**What needs to be done:** Quote the entries below verbatim, starting at the line containing "Task: Click the Erase Now button" and ending at the line containing "will (x=374, y=13).", with both of those lines included.

**Data listing:**
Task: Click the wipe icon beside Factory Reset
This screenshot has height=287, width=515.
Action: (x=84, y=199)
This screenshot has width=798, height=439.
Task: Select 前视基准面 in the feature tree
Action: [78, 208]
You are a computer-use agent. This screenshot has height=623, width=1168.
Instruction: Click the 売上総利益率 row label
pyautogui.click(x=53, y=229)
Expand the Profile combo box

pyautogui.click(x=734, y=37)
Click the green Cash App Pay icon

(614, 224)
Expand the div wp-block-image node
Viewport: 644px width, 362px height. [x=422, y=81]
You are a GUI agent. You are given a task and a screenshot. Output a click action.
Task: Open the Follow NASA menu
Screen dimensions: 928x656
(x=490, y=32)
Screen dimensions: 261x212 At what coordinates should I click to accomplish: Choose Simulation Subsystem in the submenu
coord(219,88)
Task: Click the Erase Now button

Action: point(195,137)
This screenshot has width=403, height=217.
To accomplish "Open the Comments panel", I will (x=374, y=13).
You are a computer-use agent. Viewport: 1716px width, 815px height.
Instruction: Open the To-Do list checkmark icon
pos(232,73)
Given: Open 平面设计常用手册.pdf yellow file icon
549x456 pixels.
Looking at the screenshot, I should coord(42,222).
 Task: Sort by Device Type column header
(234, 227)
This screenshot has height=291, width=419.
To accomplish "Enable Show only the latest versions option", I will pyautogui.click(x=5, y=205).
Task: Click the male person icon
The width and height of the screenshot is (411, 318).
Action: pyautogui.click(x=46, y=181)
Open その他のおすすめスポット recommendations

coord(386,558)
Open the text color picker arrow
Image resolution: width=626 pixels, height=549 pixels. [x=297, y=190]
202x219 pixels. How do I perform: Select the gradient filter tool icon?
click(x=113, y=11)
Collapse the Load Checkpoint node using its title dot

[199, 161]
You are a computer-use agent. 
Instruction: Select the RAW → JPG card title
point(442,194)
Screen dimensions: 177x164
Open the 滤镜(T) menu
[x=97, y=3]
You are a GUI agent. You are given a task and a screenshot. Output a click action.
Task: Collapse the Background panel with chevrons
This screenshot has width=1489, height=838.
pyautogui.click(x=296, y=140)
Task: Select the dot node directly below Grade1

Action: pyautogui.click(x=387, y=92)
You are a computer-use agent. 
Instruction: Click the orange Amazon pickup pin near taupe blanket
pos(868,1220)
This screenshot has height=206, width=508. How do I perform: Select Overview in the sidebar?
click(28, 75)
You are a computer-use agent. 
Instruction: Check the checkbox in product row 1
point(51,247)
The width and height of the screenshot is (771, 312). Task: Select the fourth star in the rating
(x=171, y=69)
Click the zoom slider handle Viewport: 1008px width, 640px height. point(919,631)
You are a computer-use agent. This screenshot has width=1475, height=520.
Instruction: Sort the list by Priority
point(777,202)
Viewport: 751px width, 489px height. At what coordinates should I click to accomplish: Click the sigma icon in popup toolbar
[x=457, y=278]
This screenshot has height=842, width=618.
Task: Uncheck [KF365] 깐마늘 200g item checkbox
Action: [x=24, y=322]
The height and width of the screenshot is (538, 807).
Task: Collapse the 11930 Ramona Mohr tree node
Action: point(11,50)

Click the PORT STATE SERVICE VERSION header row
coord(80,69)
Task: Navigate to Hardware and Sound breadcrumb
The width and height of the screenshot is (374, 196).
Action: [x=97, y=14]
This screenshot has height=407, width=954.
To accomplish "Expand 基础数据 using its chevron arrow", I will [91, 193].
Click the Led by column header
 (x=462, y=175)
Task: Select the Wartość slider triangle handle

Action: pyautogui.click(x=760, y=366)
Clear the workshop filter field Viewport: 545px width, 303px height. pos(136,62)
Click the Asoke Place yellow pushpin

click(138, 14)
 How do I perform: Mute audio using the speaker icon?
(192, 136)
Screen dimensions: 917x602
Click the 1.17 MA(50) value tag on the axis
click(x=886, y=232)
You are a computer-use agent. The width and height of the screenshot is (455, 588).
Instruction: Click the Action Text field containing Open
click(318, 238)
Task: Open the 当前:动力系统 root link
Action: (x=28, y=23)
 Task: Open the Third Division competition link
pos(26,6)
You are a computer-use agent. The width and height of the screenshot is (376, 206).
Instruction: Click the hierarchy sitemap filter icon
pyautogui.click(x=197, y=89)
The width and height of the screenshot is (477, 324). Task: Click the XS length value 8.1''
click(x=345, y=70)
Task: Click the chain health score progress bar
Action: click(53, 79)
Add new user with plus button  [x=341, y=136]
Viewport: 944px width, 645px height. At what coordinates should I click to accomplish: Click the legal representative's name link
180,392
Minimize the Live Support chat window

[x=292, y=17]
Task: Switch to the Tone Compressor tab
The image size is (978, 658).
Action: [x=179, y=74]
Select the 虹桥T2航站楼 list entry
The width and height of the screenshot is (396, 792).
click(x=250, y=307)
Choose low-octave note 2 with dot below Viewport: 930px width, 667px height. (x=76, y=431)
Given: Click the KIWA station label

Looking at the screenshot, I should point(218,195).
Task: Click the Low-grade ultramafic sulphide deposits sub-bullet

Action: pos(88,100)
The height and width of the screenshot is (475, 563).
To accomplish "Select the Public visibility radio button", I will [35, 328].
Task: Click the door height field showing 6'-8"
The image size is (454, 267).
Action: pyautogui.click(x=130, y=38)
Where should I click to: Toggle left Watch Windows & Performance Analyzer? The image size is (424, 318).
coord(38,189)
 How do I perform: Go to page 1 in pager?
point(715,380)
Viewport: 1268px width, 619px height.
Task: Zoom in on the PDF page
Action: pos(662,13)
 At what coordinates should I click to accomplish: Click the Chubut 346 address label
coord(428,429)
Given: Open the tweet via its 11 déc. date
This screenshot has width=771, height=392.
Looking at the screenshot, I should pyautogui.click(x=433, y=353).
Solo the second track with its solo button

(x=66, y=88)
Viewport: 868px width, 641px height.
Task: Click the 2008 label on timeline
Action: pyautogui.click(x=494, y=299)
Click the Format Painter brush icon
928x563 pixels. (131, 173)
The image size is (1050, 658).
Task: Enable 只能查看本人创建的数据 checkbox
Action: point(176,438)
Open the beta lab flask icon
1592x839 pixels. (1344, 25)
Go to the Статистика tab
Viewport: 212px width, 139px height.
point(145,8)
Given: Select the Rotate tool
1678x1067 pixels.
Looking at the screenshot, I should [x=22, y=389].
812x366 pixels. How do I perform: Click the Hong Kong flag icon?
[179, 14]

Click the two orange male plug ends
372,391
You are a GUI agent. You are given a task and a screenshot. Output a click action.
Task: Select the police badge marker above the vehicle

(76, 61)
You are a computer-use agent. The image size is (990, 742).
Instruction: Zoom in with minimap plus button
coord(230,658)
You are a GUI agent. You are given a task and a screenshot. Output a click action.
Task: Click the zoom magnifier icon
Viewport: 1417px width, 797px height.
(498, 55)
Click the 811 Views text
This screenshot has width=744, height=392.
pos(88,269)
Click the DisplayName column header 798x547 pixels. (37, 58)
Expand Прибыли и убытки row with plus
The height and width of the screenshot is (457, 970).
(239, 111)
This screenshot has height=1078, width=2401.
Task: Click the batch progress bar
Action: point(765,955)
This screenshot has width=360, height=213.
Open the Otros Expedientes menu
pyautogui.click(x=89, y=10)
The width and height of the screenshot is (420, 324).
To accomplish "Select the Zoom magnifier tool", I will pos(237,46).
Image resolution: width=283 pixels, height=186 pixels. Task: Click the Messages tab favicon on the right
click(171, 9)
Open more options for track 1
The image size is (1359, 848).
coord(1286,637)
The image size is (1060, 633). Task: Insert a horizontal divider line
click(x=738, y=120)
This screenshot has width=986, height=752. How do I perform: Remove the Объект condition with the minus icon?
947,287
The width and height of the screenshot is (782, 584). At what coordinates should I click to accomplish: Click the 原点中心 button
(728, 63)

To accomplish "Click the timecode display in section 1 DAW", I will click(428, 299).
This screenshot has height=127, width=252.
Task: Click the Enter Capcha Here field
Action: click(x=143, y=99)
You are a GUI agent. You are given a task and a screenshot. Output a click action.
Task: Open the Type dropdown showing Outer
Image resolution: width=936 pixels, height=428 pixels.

**Response to this task:**
Task: Click the Erase Now button

Action: point(195,137)
This screenshot has width=403, height=217.
To accomplish "Open the Comments panel", I will (x=374, y=13).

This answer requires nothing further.